The Malcolm Douglas Crocodile Park in Broome is amazing! Everywhere you turn, there’s another prehistoric-looking reptile who would happily eat you for lunch if it weren’t for the seemingly feeble chain-link fence keeping them from snacking on you. The terror is tempered by a bit of cuteness, though: Eric got to hold an adorable baby crocodile!
Malcolm Douglas started out as a crocodile hunter, then became a documentary film maker and an advocate for the preservation of crocodiles. After his passing, his family continued to run his wildlife park near Broome, with over 2500 crocodiles and many other native animals.
We had a great time visiting the park, and not just because we learned a lot. They feed the crocodiles every afternoon, and we could feel the excitement (human and reptilian) building as the giant bucket of chicken meat was brought out. Crocs jockeyed for position and asserted their dominance, then practically jumped and snapped the chickens out of the air as they were tossed by the staff guide. Another favorite moment: when Eric got to hold a cute little baby crocodile (already as long as his arm, and with its mouth strapped safely closed).
When a crocodile endangers humans in the wild, it can either be shot or placed into a conservation park like the one in Broome. Relocating it to another area is not effective, as it will make its way back to its home territory. One of the crocodiles we saw was named “Mauler” because it had attacked two horses before being moved to the park. It was scary looking!
Crocodiles can be a threat to one another as well. “Zooey,” for example, who was brought to the park after attacking boat propellers, ate his girlfriend. When the park gave him another girlfriend, she was scared enough to dig her way into the next enclosure. There she met “Bluey,” a 5-meter (16-foot) long male croc, who happily accepted her as his second girlfriend. Something of a gentle giant, you might say.
Our original plan was to drive south, but we can’t get over the stunning landscapes north of here, so we went north again. Armed with the crocodile knowledge we acquired yesterday, we ventured deeper into croc territory today. Somehow being more aware of the gory details of how they kill humans didn’t make us feel any safer, but it did make us more cautious. Thankfully, we were able to enjoy the beautiful scenery without encountering any crocodiles.
Today we explored the shoreline closer to Broome. We also did our good deed for this trip, giving a ride to someone whose SUV got bogged down in loose sand. We encountered him walking down a long dirt road in sweltering heat (it got to 97 °F or 36 °C today), pretty far from anything. That’s gotta be tough…
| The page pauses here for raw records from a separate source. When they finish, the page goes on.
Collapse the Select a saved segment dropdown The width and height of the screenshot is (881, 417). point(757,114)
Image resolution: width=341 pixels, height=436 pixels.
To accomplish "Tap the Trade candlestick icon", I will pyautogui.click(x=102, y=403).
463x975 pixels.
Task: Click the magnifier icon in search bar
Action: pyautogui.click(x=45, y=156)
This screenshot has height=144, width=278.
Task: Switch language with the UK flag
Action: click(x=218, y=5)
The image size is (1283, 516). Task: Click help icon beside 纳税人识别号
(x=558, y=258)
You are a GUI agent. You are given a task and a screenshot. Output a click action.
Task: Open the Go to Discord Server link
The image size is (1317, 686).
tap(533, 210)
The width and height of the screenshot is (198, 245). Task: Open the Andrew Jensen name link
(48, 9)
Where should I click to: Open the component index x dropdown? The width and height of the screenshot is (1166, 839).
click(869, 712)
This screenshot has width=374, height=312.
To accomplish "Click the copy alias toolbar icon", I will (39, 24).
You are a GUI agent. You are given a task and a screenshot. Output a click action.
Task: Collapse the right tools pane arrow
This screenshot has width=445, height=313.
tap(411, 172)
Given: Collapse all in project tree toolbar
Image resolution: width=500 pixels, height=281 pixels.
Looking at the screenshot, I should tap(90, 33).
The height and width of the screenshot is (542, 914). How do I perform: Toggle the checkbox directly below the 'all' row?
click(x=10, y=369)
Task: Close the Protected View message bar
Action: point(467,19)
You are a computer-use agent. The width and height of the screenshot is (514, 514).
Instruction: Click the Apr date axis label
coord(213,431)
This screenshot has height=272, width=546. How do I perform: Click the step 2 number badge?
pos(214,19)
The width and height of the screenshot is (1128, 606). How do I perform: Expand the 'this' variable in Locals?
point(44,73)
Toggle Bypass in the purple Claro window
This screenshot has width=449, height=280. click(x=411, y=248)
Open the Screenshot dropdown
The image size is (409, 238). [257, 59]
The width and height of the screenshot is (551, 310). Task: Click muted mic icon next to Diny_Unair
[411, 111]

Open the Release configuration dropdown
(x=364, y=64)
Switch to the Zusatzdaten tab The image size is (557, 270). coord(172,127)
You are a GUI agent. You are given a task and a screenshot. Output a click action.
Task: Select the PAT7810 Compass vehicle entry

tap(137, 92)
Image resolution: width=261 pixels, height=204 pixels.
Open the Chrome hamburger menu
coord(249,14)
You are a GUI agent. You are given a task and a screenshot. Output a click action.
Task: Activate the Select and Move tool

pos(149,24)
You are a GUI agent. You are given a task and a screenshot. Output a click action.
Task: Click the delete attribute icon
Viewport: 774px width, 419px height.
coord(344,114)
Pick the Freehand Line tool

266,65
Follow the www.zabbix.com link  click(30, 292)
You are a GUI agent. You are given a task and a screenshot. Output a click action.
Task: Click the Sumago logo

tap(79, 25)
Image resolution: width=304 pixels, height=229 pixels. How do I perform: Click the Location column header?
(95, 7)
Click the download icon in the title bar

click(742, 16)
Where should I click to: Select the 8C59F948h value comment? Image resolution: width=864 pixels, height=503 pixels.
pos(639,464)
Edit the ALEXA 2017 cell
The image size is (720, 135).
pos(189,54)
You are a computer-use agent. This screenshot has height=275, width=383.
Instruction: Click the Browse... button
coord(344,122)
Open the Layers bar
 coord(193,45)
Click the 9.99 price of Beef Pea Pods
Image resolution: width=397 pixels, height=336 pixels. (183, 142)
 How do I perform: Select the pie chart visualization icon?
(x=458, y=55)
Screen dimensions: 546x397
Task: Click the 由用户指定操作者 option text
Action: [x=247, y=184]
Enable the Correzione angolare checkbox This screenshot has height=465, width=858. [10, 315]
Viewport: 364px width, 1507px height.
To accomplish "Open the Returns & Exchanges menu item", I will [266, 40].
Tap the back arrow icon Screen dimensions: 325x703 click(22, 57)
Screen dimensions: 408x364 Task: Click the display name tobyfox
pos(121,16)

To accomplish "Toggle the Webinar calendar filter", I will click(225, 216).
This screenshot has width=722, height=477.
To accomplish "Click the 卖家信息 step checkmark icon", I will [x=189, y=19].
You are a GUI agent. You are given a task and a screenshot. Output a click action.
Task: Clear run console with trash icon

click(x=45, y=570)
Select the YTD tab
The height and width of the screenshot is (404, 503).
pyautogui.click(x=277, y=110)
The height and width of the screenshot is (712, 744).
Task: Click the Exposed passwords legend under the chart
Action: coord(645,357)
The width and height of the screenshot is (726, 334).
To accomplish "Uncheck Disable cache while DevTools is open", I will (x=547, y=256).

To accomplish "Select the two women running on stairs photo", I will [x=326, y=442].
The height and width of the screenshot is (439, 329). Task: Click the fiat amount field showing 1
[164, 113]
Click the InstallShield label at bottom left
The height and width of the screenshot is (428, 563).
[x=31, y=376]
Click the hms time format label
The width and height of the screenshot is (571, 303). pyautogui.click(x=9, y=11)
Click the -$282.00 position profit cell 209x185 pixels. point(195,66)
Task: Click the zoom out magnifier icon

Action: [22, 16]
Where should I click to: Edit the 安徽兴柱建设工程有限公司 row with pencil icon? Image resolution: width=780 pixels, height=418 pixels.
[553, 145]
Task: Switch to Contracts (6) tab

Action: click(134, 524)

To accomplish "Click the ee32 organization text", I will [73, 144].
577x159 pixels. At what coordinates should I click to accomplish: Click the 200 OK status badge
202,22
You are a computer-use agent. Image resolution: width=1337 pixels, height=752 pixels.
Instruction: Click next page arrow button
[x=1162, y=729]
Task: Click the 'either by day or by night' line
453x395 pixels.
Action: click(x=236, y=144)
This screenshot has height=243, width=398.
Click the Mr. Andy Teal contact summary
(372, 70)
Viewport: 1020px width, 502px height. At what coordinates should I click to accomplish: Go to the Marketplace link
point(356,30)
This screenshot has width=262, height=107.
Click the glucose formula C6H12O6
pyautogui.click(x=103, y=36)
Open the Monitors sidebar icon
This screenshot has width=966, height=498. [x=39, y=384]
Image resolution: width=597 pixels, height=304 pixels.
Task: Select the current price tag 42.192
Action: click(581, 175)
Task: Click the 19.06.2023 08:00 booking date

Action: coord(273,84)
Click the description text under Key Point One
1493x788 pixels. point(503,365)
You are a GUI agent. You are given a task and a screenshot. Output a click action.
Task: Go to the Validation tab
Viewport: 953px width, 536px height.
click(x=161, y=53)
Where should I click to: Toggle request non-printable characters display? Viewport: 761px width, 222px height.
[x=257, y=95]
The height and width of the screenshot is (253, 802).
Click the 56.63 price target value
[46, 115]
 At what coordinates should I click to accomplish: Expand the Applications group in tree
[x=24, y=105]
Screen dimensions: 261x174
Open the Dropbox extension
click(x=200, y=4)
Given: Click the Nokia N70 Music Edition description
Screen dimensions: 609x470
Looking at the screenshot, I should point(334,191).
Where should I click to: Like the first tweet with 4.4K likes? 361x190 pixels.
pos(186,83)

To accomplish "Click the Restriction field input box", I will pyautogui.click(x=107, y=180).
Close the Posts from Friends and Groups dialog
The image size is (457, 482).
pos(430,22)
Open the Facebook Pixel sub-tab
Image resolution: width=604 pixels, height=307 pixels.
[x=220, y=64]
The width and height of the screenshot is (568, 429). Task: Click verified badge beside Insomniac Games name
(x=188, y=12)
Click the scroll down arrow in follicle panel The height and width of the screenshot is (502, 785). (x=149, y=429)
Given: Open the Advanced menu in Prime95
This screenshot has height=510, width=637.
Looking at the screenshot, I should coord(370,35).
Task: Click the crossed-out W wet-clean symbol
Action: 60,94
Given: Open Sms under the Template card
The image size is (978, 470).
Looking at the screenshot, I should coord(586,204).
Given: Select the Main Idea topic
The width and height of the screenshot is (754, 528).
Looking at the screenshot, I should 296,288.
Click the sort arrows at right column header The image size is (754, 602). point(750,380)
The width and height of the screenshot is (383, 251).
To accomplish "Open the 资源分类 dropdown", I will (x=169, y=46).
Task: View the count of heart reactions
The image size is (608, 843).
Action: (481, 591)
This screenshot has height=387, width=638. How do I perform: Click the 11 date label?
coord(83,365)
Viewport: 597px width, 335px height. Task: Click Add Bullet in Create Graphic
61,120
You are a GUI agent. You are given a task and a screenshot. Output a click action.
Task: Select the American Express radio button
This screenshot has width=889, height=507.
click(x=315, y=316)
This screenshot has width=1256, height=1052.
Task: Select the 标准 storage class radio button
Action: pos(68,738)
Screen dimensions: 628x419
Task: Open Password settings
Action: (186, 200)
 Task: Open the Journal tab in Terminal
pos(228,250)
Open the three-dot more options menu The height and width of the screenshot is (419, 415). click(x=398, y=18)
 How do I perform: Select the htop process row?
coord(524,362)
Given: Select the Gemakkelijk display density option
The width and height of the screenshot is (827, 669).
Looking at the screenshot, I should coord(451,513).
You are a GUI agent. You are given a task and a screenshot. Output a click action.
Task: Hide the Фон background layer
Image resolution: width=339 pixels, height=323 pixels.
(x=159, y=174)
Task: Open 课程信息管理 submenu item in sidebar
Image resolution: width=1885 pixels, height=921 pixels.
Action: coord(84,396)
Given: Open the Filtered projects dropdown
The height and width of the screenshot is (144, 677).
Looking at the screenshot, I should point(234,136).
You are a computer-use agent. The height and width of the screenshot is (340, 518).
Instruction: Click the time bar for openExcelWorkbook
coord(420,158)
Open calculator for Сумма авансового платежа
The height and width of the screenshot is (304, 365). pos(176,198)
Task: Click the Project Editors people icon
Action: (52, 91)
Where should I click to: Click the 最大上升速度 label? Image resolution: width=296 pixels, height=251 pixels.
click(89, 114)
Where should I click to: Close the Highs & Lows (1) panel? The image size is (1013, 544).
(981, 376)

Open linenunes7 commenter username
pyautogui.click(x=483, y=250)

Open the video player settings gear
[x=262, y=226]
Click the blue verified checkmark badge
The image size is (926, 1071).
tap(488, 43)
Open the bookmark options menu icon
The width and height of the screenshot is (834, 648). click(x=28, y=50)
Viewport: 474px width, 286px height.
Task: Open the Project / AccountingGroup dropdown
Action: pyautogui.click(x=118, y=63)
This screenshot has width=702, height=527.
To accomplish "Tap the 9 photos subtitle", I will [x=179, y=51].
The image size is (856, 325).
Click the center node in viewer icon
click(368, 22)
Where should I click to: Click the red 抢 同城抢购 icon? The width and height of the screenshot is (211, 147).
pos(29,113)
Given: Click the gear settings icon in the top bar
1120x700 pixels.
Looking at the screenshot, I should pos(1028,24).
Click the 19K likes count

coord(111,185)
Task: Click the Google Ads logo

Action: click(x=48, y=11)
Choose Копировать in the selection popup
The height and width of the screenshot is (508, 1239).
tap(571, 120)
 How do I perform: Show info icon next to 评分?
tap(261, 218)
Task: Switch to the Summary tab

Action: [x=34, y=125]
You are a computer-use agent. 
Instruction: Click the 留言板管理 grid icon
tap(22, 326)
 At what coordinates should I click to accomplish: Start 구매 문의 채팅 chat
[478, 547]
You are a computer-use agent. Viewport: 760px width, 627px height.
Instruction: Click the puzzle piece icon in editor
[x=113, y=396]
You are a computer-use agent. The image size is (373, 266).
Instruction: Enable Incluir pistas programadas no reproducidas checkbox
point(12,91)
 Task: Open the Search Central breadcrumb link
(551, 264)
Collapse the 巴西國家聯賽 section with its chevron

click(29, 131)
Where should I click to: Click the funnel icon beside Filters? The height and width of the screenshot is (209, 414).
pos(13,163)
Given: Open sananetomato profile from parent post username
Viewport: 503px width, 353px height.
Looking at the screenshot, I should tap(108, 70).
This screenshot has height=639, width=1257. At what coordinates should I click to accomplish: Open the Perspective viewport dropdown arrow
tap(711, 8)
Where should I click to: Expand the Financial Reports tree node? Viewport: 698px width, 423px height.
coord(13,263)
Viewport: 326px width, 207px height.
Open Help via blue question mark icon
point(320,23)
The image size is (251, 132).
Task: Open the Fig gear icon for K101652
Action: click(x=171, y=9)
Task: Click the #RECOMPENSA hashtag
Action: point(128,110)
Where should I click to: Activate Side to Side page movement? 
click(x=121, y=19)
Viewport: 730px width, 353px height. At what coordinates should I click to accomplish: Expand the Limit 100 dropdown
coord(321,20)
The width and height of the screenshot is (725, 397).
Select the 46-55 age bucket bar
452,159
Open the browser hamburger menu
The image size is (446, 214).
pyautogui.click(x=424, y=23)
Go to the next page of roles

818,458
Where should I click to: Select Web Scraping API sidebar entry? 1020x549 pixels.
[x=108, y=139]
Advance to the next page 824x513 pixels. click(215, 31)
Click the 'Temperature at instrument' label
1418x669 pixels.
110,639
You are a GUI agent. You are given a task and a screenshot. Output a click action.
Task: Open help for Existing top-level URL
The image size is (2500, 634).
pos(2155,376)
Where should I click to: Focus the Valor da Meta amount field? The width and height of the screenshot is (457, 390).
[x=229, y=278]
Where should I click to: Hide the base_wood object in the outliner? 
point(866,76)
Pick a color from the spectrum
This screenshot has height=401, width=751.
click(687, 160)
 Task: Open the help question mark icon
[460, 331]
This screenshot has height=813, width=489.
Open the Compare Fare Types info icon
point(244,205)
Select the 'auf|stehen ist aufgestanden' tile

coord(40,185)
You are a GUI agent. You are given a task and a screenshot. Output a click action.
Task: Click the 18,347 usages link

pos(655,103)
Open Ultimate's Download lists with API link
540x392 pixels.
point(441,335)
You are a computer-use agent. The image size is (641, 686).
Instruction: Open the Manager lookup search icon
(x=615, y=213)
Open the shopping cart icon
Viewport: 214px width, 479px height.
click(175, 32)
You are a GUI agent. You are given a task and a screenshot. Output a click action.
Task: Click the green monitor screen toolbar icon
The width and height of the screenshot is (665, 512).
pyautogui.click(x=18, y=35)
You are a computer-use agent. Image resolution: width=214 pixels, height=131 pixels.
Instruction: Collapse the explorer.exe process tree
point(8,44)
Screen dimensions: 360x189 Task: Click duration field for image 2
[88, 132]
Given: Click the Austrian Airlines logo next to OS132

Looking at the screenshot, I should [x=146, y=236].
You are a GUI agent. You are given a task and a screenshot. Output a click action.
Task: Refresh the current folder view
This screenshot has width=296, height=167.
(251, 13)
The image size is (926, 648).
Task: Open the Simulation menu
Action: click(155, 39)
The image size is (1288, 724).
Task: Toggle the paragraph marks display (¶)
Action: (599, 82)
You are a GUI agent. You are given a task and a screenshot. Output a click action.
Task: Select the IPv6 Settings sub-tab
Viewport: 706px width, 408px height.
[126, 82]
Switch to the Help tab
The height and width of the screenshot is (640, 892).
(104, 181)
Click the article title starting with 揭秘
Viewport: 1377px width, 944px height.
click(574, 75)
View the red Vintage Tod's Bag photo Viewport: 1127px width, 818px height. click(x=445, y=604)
After a long flight (with a layover in Perth), we have arrived in Melbourne. We settled in at Eric’s sister’s apartment and look forward to checking out the city.
In the morning, we walked around Queen Victoria Market with Eric’s sister and her husband. Pretty incredible market – reminded us of our own Pike Place Market but much, much bigger. We bought lots of fresh ingredients, brought them home, and had a fabulous lunch and dinner. Loved seeing the ethnic diversity, both in the market and in the neighborhood shops and restaurants.
In the afternoon, we spent some time in the Melbourne Museum, where we learned more about Aboriginal culture.
We feel at home in Melbourne, not just because it’s a great city but also because it has attracted some of our favorite people. Today we had breakfast with Jonathan who we met in Beijing, lunch with Ann who we met in Oman, and dinner with Tony and Toby who we met in Papua New Guinea, along with Tony’s wife Penny. All of them are extremely well-traveled and interesting people, who we draw tremendous inspiration from.
In between meals, we visited the Immigration Museum. Along with the checkered history of Australian immigration, we saw a cool photo exhibition featuring people with traditional Samoan and Japanese tattoos.
We’re going to miss Australia! It was great to see family, friends, and a small part of this giant country. We’ll have to come back to see more!